*** Data to process

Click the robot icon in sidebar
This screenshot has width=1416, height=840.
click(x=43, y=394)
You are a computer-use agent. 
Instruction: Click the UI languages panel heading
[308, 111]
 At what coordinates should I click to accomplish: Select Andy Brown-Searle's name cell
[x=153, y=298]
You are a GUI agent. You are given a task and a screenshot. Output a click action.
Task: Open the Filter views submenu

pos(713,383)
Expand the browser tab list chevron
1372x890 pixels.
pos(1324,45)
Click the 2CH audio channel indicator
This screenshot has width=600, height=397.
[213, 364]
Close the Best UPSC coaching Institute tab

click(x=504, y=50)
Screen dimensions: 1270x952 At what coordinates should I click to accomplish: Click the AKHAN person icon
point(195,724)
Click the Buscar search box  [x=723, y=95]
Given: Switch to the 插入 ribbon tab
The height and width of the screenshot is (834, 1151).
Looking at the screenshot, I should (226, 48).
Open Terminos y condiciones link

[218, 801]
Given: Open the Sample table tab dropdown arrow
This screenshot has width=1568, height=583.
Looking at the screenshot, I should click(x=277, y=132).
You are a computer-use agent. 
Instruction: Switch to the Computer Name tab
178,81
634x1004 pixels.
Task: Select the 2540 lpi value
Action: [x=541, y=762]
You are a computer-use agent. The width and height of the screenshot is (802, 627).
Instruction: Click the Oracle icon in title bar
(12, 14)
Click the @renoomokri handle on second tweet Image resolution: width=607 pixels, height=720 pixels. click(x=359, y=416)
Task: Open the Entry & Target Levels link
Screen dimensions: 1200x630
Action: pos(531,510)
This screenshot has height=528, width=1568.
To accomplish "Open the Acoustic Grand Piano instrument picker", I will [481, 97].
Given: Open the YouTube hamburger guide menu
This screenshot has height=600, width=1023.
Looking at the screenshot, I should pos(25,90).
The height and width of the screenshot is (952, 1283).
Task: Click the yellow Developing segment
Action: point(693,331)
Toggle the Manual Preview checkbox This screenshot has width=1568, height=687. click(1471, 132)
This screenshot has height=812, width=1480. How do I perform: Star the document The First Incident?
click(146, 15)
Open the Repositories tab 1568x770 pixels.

******

## Objective
Format every line in the rows above as a numbered list, leaving out the blank lines.

## The completed task
1. Click the robot icon in sidebar
2. This screenshot has width=1416, height=840.
3. click(x=43, y=394)
4. You are a computer-use agent. 
5. Instruction: Click the UI languages panel heading
6. [308, 111]
7.  At what coordinates should I click to accomplish: Select Andy Brown-Searle's name cell
8. [x=153, y=298]
9. You are a GUI agent. You are given a task and a screenshot. Output a click action.
10. Task: Open the Filter views submenu
11. pos(713,383)
12. Expand the browser tab list chevron
13. 1372x890 pixels.
14. pos(1324,45)
15. Click the 2CH audio channel indicator
16. This screenshot has width=600, height=397.
17. [213, 364]
18. Close the Best UPSC coaching Institute tab
19. click(x=504, y=50)
20. Screen dimensions: 1270x952 At what coordinates should I click to accomplish: Click the AKHAN person icon
21. point(195,724)
22. Click the Buscar search box  [x=723, y=95]
23. Given: Switch to the 插入 ribbon tab
24. The height and width of the screenshot is (834, 1151).
25. Looking at the screenshot, I should (226, 48).
26. Open Terminos y condiciones link
27. [218, 801]
28. Given: Open the Sample table tab dropdown arrow
29. This screenshot has width=1568, height=583.
30. Looking at the screenshot, I should click(x=277, y=132).
31. You are a computer-use agent. 
32. Instruction: Switch to the Computer Name tab
33. 178,81
34. 634x1004 pixels.
35. Task: Select the 2540 lpi value
36. Action: [x=541, y=762]
37. You are a computer-use agent. The width and height of the screenshot is (802, 627).
38. Instruction: Click the Oracle icon in title bar
39. (12, 14)
40. Click the @renoomokri handle on second tweet Image resolution: width=607 pixels, height=720 pixels. click(x=359, y=416)
41. Task: Open the Entry & Target Levels link
42. Screen dimensions: 1200x630
43. Action: pos(531,510)
44. This screenshot has height=528, width=1568.
45. To accomplish "Open the Acoustic Grand Piano instrument picker", I will [481, 97].
46. Given: Open the YouTube hamburger guide menu
47. This screenshot has height=600, width=1023.
48. Looking at the screenshot, I should pos(25,90).
49. The height and width of the screenshot is (952, 1283).
50. Task: Click the yellow Developing segment
51. Action: point(693,331)
52. Toggle the Manual Preview checkbox This screenshot has width=1568, height=687. click(1471, 132)
53. This screenshot has height=812, width=1480. How do I perform: Star the document The First Incident?
54. click(146, 15)
55. Open the Repositories tab 1568x770 pixels.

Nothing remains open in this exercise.